Assignment:
Search the entries below for "agent", and copy each line where it appears.

Stored data
##############################

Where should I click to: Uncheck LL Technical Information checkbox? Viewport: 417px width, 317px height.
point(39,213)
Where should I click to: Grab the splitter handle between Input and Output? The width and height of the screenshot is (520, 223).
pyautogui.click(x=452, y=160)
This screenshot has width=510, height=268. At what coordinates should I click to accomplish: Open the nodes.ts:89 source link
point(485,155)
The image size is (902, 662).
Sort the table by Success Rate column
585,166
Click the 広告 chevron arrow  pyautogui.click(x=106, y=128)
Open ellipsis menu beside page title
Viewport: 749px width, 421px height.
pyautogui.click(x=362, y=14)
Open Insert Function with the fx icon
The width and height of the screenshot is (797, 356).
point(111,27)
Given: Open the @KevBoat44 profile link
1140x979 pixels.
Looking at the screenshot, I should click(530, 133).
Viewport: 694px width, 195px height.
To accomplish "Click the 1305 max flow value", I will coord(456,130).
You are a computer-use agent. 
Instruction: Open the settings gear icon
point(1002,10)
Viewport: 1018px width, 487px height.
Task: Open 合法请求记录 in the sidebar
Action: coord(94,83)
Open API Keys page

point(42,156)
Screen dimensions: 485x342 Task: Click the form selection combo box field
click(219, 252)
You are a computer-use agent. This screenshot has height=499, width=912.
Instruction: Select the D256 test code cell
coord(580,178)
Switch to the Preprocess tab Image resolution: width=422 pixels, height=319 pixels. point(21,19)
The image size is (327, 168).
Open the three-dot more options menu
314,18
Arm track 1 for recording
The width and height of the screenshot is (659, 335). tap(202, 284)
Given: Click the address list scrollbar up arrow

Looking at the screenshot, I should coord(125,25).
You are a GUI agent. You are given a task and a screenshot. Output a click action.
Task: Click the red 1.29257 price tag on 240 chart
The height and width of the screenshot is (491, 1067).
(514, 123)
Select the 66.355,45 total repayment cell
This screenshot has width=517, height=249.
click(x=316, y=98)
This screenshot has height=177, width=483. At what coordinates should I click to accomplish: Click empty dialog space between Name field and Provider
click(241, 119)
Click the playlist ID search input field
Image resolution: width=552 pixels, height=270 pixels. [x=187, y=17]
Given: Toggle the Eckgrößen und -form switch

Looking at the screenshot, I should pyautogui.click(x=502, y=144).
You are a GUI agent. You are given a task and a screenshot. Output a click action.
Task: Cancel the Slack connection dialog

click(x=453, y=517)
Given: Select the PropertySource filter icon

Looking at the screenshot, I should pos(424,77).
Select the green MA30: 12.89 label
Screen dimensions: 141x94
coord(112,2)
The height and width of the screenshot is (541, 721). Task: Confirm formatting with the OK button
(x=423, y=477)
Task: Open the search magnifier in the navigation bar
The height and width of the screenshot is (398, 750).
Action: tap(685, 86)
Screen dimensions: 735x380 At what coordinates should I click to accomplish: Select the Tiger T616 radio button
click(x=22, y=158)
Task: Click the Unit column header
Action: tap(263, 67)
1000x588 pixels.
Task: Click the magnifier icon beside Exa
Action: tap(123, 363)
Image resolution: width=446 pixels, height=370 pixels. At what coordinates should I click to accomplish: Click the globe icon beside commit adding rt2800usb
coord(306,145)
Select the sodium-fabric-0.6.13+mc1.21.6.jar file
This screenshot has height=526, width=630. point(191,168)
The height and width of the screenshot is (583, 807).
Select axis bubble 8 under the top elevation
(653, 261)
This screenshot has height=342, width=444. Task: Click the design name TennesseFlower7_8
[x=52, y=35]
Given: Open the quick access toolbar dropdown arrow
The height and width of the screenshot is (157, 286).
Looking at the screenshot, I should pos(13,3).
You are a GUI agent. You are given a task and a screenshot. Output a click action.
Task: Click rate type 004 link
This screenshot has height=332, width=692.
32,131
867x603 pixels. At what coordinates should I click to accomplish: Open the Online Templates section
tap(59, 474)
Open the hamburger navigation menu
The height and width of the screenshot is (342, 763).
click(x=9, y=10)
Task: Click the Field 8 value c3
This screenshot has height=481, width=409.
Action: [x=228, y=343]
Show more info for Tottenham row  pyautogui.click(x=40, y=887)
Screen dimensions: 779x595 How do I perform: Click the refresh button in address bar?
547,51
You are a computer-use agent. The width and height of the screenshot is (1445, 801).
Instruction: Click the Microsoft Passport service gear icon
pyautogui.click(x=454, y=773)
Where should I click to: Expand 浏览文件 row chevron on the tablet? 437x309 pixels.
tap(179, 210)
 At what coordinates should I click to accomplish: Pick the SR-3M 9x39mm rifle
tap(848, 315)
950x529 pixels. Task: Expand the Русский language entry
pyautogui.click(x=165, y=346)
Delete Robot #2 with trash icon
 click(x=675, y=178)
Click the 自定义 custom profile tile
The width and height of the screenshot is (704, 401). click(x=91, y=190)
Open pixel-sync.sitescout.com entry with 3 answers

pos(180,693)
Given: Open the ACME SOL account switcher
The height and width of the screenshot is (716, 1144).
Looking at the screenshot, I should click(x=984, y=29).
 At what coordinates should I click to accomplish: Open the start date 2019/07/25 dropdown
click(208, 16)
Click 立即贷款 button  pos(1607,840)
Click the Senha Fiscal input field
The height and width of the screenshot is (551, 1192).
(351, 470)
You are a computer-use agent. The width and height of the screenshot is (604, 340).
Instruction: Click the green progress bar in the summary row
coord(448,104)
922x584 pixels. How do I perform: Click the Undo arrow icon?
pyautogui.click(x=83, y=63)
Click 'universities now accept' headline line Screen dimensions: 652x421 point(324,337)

##############################

Output of the task:
You are a computer-use agent. 
You are a computer-use agent. This screenshot has height=499, width=912.
You are a GUI agent. You are given a task and a screenshot. Output a click action.
You are a GUI agent. You are given a task and a screenshot. Output a click action.
You are a GUI agent. You are given a task and a screenshot. Output a click action.
You are a computer-use agent. The width and height of the screenshot is (1445, 801).
You are a computer-use agent. The width and height of the screenshot is (604, 340).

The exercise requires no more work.